In vivo placental MRI shape and textural features predict fetal growth restriction and postnatal outcome

Document Type

Journal Article

Publication Date

2-1-2018

Journal

Journal of Magnetic Resonance Imaging

Volume

47

Issue

2

DOI

10.1002/jmri.25806

Keywords

fetal growth restriction; MRI; placenta; shape analysis; textural analysis

Abstract

© 2017 International Society for Magnetic Resonance in Medicine. Purpose: To investigate the ability of three-dimensional (3D) MRI placental shape and textural features to predict fetal growth restriction (FGR) and birth weight (BW) for both healthy and FGR fetuses. Materials and Methods: We recruited two groups of pregnant volunteers between 18 and 39 weeks of gestation; 46 healthy subjects and 34 FGR. Both groups underwent fetal MR imaging on a 1.5 Tesla GE scanner using an eight-channel receiver coil. We acquired T2-weighted images on either the coronal or the axial plane to obtain MR volumes with a slice thickness of either 4 or 8 mm covering the full placenta.
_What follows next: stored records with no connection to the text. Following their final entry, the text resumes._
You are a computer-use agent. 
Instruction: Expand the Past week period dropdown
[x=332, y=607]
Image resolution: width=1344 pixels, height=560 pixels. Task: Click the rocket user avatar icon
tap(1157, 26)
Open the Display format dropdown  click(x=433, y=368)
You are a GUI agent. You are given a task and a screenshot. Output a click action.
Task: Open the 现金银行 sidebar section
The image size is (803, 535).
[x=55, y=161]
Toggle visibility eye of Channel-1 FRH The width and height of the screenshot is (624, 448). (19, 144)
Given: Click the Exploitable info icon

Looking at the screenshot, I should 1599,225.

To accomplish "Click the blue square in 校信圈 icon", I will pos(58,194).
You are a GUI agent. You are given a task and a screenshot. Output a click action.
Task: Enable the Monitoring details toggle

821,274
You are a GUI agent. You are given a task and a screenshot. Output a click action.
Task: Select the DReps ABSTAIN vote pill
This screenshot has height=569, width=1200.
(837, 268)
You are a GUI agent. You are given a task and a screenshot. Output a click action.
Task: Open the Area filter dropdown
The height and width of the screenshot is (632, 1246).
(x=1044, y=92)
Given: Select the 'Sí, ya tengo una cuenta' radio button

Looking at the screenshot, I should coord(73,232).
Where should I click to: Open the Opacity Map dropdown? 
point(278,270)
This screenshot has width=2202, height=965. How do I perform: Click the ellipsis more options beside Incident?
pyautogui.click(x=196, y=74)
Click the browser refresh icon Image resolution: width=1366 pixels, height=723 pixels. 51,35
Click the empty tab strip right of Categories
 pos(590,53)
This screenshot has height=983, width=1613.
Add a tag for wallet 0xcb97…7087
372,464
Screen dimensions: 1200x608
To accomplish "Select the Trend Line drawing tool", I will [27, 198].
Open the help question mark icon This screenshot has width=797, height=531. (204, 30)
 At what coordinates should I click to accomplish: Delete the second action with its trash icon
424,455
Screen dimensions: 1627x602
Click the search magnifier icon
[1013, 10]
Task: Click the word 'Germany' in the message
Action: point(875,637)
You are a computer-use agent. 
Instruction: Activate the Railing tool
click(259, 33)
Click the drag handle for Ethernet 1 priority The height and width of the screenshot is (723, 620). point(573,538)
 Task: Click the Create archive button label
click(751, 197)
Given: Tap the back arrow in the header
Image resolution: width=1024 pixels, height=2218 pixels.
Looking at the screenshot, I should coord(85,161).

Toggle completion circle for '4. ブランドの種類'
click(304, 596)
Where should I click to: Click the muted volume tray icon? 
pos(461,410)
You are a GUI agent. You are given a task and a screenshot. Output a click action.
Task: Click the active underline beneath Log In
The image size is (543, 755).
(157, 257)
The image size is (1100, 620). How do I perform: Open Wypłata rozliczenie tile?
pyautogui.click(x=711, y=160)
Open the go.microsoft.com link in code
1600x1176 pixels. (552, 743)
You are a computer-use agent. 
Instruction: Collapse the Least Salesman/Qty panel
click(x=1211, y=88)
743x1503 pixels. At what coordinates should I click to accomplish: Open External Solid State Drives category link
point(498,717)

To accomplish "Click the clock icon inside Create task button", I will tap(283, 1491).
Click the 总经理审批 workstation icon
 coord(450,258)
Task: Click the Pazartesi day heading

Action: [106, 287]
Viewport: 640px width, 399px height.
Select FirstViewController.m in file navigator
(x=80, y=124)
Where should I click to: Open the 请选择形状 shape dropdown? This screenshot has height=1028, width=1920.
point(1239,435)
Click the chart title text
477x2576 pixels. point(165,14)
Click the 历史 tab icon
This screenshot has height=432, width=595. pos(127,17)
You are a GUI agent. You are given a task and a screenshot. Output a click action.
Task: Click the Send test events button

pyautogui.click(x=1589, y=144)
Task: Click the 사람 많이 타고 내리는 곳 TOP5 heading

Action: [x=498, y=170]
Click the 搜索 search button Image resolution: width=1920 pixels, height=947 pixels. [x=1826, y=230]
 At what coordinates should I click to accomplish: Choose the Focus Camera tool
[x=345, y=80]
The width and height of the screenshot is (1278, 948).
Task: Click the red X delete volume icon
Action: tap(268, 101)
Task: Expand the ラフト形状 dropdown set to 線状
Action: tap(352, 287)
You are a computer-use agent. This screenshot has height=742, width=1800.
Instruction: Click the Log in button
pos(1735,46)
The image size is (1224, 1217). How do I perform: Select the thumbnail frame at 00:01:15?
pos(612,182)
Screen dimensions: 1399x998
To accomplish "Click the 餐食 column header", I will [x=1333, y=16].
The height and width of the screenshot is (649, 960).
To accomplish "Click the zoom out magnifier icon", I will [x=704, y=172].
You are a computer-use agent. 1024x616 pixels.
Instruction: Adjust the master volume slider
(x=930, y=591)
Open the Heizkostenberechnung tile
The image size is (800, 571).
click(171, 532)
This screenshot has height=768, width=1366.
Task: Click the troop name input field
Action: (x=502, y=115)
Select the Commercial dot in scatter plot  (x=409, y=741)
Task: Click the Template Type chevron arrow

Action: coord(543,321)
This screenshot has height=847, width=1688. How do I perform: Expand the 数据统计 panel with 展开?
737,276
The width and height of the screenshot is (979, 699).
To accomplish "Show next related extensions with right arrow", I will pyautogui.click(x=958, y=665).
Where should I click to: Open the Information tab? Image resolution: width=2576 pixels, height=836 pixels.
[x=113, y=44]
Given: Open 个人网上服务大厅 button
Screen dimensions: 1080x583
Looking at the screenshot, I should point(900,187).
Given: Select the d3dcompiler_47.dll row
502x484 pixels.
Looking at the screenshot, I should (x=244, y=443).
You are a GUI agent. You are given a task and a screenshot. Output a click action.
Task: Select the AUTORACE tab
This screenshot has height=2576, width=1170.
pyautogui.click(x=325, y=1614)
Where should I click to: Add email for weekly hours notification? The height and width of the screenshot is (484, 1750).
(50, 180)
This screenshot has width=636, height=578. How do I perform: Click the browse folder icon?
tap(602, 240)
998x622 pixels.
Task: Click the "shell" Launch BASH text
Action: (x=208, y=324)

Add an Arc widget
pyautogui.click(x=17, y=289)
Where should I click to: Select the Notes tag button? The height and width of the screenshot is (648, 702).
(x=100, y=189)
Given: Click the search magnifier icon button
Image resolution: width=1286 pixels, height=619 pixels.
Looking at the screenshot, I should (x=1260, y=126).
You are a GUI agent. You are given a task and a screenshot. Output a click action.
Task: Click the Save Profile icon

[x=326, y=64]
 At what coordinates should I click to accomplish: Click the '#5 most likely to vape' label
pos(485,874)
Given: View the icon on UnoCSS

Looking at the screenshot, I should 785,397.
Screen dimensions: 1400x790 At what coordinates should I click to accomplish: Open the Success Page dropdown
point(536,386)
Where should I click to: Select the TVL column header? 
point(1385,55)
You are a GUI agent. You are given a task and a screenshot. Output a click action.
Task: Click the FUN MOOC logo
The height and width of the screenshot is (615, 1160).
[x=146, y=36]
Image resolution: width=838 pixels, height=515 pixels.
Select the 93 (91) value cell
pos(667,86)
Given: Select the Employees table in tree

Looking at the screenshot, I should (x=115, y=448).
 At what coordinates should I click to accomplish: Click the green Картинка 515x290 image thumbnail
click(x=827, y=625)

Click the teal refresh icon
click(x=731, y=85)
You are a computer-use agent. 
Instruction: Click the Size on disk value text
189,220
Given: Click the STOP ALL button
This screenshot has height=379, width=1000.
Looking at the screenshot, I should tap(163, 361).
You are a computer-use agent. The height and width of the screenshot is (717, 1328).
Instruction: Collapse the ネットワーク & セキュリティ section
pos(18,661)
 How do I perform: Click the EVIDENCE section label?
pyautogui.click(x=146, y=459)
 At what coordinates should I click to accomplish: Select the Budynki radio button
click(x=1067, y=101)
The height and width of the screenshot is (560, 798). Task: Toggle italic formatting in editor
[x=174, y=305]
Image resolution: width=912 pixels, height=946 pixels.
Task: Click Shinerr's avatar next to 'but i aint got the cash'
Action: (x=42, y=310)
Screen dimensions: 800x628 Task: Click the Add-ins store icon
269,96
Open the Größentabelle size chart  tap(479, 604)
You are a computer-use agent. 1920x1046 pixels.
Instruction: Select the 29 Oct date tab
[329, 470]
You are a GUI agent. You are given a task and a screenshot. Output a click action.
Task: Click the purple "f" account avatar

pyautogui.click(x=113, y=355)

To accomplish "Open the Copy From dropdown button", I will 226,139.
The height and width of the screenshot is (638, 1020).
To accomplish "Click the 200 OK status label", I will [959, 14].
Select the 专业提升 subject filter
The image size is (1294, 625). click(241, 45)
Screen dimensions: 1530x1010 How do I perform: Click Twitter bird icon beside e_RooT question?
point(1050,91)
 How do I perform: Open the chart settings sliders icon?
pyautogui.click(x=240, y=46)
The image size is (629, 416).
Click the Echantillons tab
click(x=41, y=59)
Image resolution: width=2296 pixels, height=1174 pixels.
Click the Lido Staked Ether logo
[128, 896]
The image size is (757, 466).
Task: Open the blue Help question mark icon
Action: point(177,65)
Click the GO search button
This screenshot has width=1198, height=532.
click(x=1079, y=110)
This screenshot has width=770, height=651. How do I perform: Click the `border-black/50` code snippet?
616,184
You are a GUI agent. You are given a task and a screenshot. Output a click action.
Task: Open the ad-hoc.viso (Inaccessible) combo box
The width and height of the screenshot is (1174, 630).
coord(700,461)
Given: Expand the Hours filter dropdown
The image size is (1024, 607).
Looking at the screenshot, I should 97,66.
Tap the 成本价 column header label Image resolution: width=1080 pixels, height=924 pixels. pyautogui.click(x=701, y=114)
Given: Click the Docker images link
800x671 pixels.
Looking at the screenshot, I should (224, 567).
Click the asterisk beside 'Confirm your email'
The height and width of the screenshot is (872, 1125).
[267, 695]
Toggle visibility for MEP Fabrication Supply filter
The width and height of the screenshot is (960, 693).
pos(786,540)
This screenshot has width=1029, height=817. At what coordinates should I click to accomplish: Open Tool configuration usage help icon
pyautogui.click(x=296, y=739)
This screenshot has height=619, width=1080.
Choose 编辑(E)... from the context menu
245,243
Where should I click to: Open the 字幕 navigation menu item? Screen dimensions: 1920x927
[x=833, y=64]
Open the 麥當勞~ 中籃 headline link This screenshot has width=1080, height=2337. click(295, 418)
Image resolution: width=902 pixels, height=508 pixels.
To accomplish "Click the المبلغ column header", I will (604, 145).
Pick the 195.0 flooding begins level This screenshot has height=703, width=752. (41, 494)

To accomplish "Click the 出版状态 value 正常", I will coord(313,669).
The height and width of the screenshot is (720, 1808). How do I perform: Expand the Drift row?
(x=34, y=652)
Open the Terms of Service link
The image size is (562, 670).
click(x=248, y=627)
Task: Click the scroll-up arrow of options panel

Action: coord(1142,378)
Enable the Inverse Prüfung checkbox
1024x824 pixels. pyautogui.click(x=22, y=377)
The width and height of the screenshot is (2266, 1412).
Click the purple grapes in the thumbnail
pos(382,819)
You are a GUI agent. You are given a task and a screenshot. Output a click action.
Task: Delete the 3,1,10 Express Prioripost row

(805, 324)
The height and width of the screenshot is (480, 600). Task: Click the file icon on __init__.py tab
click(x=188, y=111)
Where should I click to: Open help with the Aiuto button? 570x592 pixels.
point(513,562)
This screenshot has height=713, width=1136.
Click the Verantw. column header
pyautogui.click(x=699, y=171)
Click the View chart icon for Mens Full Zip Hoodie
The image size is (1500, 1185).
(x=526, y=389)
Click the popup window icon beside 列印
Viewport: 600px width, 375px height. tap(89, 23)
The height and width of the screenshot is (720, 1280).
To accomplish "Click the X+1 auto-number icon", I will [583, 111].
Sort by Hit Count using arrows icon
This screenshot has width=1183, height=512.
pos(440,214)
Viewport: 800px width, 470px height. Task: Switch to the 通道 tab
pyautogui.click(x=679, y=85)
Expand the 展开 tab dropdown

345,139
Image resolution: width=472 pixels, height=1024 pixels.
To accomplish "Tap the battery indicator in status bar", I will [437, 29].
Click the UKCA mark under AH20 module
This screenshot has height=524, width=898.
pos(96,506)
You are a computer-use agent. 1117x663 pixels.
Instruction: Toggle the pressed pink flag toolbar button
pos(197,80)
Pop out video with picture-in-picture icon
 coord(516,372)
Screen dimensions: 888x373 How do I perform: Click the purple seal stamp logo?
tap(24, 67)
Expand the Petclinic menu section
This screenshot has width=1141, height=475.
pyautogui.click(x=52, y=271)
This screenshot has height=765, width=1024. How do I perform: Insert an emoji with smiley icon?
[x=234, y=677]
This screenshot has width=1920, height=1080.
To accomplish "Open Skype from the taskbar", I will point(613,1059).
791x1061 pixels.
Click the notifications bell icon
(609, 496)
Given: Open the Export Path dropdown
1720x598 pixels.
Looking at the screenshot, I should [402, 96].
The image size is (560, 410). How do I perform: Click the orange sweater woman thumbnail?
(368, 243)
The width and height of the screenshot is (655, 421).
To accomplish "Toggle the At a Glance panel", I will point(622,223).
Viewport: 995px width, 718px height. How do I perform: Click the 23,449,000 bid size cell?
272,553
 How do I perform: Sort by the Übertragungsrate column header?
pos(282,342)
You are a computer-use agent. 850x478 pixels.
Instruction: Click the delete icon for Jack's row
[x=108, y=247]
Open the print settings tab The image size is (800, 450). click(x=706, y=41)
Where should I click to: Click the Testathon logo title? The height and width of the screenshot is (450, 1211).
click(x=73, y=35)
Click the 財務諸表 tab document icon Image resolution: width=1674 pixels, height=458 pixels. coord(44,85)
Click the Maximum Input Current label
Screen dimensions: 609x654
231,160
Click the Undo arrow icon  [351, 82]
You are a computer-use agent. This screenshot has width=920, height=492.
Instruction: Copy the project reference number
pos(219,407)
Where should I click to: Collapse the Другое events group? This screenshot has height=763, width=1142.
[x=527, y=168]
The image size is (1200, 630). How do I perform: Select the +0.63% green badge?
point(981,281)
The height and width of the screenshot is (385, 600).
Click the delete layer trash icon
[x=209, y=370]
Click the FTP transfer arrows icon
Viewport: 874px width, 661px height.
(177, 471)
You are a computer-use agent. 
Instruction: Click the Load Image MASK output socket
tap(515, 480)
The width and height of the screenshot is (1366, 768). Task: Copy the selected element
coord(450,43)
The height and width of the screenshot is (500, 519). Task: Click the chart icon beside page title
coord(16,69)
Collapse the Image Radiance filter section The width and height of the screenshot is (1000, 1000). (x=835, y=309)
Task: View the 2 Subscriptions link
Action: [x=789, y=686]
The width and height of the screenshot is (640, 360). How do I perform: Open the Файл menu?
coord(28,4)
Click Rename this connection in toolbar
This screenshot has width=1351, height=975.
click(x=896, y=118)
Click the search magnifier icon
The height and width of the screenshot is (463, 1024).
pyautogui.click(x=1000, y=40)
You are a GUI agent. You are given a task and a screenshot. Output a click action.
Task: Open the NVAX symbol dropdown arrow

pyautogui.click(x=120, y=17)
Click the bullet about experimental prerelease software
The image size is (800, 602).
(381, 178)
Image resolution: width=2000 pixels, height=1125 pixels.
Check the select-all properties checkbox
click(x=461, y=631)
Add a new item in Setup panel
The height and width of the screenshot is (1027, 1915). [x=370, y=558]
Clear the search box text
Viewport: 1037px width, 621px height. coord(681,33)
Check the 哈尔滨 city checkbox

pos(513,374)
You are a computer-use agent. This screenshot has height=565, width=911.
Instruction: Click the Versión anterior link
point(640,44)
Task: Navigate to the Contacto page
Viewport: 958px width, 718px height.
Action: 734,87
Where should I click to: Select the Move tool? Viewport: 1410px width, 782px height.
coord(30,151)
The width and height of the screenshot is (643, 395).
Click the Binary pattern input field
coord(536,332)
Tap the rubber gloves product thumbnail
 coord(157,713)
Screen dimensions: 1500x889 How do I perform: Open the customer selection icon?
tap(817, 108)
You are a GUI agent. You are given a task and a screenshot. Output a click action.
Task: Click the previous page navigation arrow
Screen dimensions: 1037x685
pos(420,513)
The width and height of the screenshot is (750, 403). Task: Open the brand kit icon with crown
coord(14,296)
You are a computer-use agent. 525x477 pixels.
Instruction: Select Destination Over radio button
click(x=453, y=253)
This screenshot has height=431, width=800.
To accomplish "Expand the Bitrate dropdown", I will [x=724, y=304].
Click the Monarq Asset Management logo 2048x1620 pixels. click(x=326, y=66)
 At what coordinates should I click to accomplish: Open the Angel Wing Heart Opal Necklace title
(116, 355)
Placental shape features (volume, thickness, elongation) were combined with textural features; first order textural features (mean, variance, kurtosis, and skewness of placental gray levels), as well as, textural features computed on the gray level co-occurrence and run-length matrices characterizing placental homogeneity, symmetry, and coarseness. The features were used in two machine learning frameworks to predict FGR and BW. Results: The proposed machine-learning based method using shape and textural features identified FGR pregnancies with 86% accuracy, 77% precision and 86% recall. BW estimations were 0.3 ± 13.4% (mean percentage error ± standard error) for healthy fetuses and -2.6 ± 15.9% for FGR. Conclusion: The proposed FGR identification and BW estimation methods using in utero placental shape and textural features computed on 3D MR images demonstrated high accuracy in our healthy and high-risk cohorts. Future studies to assess the evolution of each feature with regard to placental development are currently underway. Level of Evidence: 2. Technical Efficacy: Stage 2. J. Magn. Reson. Imaging 2018;47:449–458.